Now we equate the differentiated LHS and RHS expressions:
$$ \cfrac{A x^3 + B x^2 + C x}{y} = \cfrac{6x^3 - 5x^2 + 4x}{2y} $$
To clear the denominators, we multiply both sides by $$2y$$. (Note: Since $$y^2 = x^2 - x + 1$$, the discriminant of the quadratic $$x^2 - x + 1$$ is $$(-1)^2 - 4(1)(1) = 1 - 4 = -3$$. Since the discriminant is negative and the leading coefficient is positive, $$x^2 - x + 1$$ is always positive, meaning $$y^2 > 0$$. Thus, $$y \neq 0$$, so we can safely multiply by $$2y$$).
$$ 2(A x^3 + B x^2 + C x) = 6x^3 - 5x^2 + 4x $$
$$ 2A x^3 + 2B x^2 + 2C x = 6x^3 - 5x^2 + 4x $$
For this polynomial equation to be true for all valid values of $$x$$, the coefficients of corresponding powers of $$x$$ on both sides must be equal.
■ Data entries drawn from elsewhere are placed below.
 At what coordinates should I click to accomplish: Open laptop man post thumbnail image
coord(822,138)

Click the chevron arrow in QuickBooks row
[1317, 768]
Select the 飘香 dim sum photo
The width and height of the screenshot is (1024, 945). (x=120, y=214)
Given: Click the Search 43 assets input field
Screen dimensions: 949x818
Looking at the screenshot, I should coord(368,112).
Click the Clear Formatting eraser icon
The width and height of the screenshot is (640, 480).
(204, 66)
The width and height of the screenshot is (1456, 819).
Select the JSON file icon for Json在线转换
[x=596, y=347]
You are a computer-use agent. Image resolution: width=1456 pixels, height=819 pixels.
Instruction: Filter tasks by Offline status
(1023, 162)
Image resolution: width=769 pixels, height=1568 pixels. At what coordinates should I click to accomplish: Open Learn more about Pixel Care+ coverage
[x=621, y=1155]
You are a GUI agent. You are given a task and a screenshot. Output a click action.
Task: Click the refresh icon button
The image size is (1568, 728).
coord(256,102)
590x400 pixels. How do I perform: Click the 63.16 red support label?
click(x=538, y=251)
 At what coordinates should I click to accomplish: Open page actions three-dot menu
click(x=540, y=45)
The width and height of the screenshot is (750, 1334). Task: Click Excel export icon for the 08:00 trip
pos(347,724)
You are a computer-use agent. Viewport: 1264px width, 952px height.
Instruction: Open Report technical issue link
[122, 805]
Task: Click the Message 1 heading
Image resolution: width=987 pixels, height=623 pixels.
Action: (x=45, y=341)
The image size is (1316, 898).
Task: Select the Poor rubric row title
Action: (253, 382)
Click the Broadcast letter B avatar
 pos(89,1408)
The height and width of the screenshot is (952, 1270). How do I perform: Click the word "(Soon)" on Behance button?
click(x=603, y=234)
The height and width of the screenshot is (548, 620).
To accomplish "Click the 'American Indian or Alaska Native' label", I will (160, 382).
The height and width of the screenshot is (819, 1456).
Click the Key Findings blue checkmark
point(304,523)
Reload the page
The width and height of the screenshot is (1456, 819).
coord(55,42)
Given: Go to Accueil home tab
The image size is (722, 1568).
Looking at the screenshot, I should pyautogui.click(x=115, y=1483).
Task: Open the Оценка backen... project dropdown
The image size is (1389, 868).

Comparing the coefficients of $$x^3$$:
$$ 2A = 6 \implies A = \cfrac{6}{2} \implies A = 3 $$
Comparing the coefficients of $$x^2$$:
$$ 2B = -5 \implies B = -\cfrac{5}{2} $$
Comparing the coefficients of $$x$$:
$$ 2C = 4 \implies C = \cfrac{4}{2} \implies C = 2 $$
Therefore, the ordered triplet $$(A, B, C)$$ is $$(3, -\cfrac{5}{2}, 2)$$.

**step5** Comparing the result with the given options

Our calculated ordered triplet for (A, B, C) is $$(3, -\cfrac{5}{2}, 2)$$.
Let's compare this with the provided options:
A: $$ \left( \cfrac{1}{2} ,-\cfrac{1}{2} ,1 \right) $$
B: $$ (3,1,0) $$
C: $$ (1,-1,2) $$
D: $$ \left( 3,-\cfrac{5}{2} ,2 \right) $$
The calculated result matches option D.